I've removed this 2-arg method, as on the cases I was testing, I can't see a way to speed it up without using linear indexing & @inbounds.

I've also added tests for these empty cases, and fixed the 3-arg method to pass them.

[mcabbott]

Pre-1.8 bump?

[oscardssmith]

What's the status on this? Is it ready to merge?

[N5N3]

@JeffBezanson posted some concern on inbounds annotation.

Also, in the past we have avoided annotating inbounds in generic methods like this.
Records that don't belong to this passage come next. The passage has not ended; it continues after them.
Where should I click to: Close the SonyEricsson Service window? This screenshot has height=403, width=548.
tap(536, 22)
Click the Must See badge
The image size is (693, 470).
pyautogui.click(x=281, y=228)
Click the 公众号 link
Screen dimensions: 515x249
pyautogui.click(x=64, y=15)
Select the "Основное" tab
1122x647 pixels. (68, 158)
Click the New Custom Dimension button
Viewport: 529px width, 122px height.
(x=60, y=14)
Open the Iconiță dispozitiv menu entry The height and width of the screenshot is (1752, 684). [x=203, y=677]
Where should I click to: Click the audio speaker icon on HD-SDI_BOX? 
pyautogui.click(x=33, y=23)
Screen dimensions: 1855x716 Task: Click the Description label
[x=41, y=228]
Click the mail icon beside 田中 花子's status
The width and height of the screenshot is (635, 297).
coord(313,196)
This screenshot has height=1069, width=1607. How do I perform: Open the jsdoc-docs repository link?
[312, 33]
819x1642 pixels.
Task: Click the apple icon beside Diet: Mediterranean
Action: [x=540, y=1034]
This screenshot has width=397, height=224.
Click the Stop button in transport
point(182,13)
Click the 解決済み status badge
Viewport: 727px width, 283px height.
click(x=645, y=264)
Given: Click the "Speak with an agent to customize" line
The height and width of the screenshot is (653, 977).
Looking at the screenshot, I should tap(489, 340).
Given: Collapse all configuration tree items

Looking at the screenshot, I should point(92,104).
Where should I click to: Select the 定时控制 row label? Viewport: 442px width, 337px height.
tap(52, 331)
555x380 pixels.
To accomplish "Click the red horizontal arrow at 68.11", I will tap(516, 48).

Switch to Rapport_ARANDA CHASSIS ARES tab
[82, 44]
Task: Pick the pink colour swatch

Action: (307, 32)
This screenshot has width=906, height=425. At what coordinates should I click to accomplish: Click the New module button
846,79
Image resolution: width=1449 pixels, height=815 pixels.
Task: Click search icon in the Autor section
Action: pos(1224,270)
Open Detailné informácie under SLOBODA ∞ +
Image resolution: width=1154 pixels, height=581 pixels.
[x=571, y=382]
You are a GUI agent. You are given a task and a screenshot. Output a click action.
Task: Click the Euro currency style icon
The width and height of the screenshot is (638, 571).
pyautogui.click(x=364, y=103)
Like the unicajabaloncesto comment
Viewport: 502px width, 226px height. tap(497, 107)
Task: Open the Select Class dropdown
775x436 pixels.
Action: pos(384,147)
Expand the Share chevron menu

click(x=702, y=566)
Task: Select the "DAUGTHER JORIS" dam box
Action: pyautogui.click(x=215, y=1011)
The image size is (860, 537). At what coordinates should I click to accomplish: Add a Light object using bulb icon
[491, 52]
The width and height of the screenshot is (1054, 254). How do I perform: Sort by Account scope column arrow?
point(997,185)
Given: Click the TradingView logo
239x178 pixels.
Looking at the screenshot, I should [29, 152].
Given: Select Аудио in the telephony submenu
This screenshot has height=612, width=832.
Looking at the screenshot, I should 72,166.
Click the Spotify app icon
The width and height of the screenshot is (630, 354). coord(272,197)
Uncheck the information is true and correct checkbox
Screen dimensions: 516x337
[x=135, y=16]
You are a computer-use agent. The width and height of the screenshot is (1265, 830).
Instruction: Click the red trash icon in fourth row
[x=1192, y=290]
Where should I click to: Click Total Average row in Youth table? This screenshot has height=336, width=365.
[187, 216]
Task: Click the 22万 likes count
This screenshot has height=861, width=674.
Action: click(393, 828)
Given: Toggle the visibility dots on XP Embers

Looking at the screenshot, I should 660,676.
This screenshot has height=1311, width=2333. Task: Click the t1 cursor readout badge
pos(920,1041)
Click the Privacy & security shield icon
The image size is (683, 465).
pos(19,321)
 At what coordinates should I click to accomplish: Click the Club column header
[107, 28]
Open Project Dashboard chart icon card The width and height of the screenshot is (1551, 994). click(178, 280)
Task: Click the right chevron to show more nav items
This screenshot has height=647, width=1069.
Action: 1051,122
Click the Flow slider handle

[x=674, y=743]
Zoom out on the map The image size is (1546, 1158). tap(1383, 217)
Although that part change has been reverted, I'm not sure is it OK to him for the @inbounds in copyto!(dest::AbstractArray, dstart::Integer, src).
Also it's a little strange for me copyto!(a, src) is slower than copyto!(a, 1, src)

[mcabbott]

Yes that's accurate. I reverted to the smallest initial change, thus this only speeds up copyto!(a, 1, src), which is the case #43334 wanted.